In case you have not heard (or the trend has not yet hit your area) food carts and food trucks are all the rage right now.
Throughout Los Angeles for example, food trucks serving high cuisine at low prices continue to explode in popularity. Kogi Korean BBQ alone has four trucks that swarm the city: Serving incredible tacos at $2 a pop, these restaurants-on-wheels typically generate lines that last 45 minutes or more and the trucks rake in millions annually.
Or get this: CNN recently declared that Portland, Oregon has the best street food in the world (topping, among others, Rio, Marrakesh, and even Bangkok). The food cart trend in Portland is so hot that Bing recently launched its first-ever local app – a Portland food cart finder:
Microsoft announced the launch of its first hyper-local Bing product: a food cart finder that provides Portland's food cart-crazy population with access to menus, directions and reviews for over 250 food carts. The service allows users to filter food carts by cuisine, opening hours, ratings and location.
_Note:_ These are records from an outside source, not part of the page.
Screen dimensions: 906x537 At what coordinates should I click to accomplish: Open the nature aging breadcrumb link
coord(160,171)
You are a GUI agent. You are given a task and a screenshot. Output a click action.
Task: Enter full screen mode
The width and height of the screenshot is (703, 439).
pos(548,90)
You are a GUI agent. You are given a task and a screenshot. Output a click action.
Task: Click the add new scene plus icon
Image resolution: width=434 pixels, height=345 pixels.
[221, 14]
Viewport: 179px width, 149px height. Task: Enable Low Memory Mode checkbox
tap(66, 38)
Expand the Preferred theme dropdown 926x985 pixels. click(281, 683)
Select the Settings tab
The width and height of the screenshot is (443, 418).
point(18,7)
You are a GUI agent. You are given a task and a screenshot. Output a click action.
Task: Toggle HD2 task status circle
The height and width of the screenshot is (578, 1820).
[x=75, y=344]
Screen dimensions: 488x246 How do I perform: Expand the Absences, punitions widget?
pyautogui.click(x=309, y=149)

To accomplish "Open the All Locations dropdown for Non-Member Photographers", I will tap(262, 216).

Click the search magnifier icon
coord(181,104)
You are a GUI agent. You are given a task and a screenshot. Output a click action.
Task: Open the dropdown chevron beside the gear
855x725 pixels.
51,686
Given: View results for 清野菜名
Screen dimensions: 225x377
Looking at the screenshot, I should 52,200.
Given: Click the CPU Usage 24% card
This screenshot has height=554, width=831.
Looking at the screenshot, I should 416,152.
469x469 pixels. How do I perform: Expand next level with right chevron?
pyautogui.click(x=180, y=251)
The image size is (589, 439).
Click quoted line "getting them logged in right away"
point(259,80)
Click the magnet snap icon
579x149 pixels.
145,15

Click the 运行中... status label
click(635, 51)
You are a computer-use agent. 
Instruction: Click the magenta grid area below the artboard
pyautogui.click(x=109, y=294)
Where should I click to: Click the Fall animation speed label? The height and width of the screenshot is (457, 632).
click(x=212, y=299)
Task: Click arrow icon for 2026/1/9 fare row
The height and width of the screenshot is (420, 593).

I can personally attest to the great food found at carts in both cities, but more importantly for our purposes, is that restaurateurs who kick-start their business by creating a food cart apparently fare better over the long-haul than many of those who go out, get their MBA, and launch a new restaurant backed by a pricey loan. As someone said recently, “Those food carts actually turn out to be fantastic small business incubators.”
It makes sense, doesn’t it? By starting small, learning the ropes, figuring out what works, and then tweaking and fine-tuning, these food entrepreneurs gain invaluable experience with very low risk.
And that may be the best part.
Of course starting and running a business is a risk – that’s part of the juice and the fun. But the smart money is on the small business owner who knows to limit his or her downside by starting small, risking less, and thereby taking smaller lumps.
After that, then jumping in with both feet makes a heck of a lot more sense.
You may recall a late-night infomercial from years ago where the guy boasted that “one tiny little classified ad can make you rich!” Curious, I once bought that information product ($39.95) to discover the gimmick. Turns out it was no gimmick at all. His plan was this: Find a good product, place some classified ads to test it, uncover an ad that made you even $5 a week, and then roll that ad out into the 500 newspapers across the nation (back when we had newspapers and classifieds.) Do that, and you will see that $5 a week in profit times 500 papers equals almost $150,000 a year.
But you don’t make $150,000 a year off of one tiny classified by placing it in 500 papers first; you only do so by placing it in one paper first instead.
It’s the same as the food cart idea: What works is to start small, tinker and learn, and then go long.